I never forgot that evening because I became the joke of that dinner. I was the only person in the world to believe that the Soviet Union was going bankrupt. That evening, everyone had a good laugh at my expense. They thought I was out of my mind—the Soviet Union going broke, what a silly idea. Where does this guy get these crazy ideas?

When the Soviet Union collapsed in 1989-1990 nobody was laughing at me any longer. About a month ago I went to a party to commemorate the 50th wedding anniversary of that Rumanian friend. I reminded him of that party in 1986. He told me that he still can't believe to this day what happened to the Soviet Union. The Soviets had made such a big impression on him that after all these years, he still is in shock from the Soviet Union's demise.

The Crash of 2000.

I am on record. On September 27, 1999, I wrote and posted the following information on various investment newsgroups on the internet:

"The Dow Jones Index increased from 72 in 1920 to 360 in October 1929 when the stock market crashed. Then four years later the Dow Jones had declined to 60; a decline of 80 percent from its high point in October 1929.

The Japanese market index increased from 4,350 in December 1975 to 38,916 in December 1989 when the Japanese bubble burst. Then by 1998 the Nikkei sunk as low as 13,000. From 1990 to 1998 the Japanese stock market declined by more than 70 percent.

The Dow Jones index increased from 780 in 1982 to the current 11,000 level in September 1999. The Dow Jones has increased by 14 times in 17 years. Not Bad!!!

But when we compare this increase with the 12 percent average increase per year for the Dow Jones over the long term, then we know that we are close to the exploding point of the bubble.
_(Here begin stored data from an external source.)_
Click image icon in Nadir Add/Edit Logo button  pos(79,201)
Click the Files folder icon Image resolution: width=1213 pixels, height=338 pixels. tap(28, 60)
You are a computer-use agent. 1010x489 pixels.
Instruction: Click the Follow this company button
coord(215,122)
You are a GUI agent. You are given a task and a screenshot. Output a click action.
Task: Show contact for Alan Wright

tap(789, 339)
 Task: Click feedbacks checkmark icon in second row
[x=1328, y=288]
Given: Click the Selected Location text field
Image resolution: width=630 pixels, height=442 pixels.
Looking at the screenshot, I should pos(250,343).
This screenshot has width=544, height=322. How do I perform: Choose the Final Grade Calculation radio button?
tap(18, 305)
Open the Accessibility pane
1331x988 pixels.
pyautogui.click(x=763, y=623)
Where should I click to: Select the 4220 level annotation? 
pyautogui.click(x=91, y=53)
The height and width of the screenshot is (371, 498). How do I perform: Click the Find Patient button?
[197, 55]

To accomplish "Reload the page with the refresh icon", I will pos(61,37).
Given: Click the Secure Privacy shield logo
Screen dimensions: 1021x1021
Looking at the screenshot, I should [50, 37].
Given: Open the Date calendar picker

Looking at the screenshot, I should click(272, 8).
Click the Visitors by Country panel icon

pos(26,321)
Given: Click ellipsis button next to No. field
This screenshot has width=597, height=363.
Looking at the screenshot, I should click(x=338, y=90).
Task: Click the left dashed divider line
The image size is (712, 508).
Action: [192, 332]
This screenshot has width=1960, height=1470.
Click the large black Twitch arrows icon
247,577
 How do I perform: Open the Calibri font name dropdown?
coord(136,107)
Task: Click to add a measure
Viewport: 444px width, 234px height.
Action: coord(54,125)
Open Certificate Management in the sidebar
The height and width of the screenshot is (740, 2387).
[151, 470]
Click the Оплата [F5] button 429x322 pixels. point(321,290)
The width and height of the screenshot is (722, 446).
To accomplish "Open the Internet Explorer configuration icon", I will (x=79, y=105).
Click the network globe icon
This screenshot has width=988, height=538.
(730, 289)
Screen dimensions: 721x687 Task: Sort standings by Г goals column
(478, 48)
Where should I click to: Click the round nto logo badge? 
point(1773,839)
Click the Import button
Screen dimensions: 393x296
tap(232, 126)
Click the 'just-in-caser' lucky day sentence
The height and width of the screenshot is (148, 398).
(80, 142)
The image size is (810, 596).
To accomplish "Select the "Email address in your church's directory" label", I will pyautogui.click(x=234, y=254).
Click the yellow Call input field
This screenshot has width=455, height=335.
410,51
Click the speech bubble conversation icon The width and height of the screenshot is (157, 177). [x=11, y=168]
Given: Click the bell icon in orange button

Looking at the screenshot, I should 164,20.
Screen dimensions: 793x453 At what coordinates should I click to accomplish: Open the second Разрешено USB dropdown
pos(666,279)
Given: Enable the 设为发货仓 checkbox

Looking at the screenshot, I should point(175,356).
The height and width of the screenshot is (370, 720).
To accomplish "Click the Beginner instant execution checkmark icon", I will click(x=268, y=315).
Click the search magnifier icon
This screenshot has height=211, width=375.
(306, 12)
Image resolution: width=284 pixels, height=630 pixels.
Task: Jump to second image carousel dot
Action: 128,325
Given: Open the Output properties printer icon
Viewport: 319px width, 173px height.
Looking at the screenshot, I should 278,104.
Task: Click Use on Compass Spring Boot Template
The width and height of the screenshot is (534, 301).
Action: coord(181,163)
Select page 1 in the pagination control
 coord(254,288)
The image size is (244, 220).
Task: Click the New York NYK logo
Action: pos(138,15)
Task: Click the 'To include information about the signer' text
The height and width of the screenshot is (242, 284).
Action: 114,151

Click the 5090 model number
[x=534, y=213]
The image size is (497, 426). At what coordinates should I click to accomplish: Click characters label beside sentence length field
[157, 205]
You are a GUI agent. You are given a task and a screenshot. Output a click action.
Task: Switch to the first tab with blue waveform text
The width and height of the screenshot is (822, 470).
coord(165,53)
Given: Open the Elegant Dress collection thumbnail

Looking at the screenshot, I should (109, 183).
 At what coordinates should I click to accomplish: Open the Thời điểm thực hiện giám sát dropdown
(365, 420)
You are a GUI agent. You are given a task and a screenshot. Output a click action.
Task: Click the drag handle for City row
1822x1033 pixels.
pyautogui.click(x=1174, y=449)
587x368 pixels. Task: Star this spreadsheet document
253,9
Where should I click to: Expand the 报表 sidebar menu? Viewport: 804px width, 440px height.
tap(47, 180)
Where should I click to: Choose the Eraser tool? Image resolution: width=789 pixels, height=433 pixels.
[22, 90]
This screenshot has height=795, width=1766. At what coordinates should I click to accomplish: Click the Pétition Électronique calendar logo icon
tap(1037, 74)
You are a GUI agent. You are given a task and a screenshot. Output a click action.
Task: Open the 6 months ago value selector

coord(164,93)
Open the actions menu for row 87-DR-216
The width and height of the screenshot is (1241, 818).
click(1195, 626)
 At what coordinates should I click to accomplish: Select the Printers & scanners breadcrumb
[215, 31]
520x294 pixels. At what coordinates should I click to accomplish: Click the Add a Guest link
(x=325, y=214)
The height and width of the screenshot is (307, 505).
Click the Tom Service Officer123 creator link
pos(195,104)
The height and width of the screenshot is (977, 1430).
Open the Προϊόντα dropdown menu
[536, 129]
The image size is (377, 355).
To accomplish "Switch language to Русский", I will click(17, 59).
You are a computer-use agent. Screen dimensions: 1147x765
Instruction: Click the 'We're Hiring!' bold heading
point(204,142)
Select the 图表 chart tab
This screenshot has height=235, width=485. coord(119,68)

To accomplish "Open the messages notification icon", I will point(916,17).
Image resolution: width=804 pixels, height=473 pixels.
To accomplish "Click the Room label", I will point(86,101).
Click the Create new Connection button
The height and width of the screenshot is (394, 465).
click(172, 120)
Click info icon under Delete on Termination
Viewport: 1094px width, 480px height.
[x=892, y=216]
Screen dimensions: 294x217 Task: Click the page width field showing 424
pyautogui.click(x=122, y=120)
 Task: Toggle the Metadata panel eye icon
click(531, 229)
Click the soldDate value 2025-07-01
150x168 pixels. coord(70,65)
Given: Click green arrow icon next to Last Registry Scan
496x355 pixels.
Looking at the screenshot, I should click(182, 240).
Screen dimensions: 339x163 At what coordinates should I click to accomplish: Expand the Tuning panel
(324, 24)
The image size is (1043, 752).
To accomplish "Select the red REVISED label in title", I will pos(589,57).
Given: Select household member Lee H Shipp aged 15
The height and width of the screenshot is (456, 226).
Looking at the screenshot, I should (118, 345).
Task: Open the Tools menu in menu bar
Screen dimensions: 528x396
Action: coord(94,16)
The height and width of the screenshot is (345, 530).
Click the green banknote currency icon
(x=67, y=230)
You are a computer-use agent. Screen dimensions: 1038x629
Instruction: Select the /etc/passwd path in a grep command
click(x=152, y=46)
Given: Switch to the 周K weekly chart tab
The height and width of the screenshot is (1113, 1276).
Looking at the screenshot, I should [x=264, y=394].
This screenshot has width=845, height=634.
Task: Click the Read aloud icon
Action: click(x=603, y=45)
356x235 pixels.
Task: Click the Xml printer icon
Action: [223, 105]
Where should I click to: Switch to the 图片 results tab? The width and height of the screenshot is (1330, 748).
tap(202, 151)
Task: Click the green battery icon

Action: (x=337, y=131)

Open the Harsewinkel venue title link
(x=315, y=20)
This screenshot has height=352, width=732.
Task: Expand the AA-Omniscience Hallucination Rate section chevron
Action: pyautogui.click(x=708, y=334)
During the summer of 1929, many fools thought the increase of the Dow would go up forever. We will have a reality check in the near future. If you want further evidence for the coming crash, just check the historical average market P/E ratios with the average market P/E ratios of the Japanese stock market before the crash in December 1989, and the current American market average P/E ratio.

Market crashes give smart people the opportunity to find many bargains. It is just a matter of having cash on hand to pick up the bargains."

I received various emails at that time, calling me a doom n' gloom monger and saying that I was sadly deluded. I wonder how much money these people (who did not believe my stock market predictions) lost in the market since September 27, 1999. The Dow Jones started heading South in January 2000 and the NASDAQ started its dive in March 2000. Many trillions of dollars have gone up in smoke in the American stock market since January 2000.

Bad decisions

I have been living in the United States for many years. The members of my immediate family and extended family—which includes two boys: a 4 and 1/2 year old and an 8 year old—are all American citizens. What happens in the United States today and in the future is important to me, because it will affect not only myself, but also my family. What kind of country are we leaving behind for this new generation?

Today I see a lot of U.S. economic data and trends which I find disturbing. In my opinion we are heading in the near future for turbulent times ahead, right here in the United States. I don't agree with the U.S. government's militaristic and imperialistic policies of today, in their effort of trying to rule the world as the only remaining superpower.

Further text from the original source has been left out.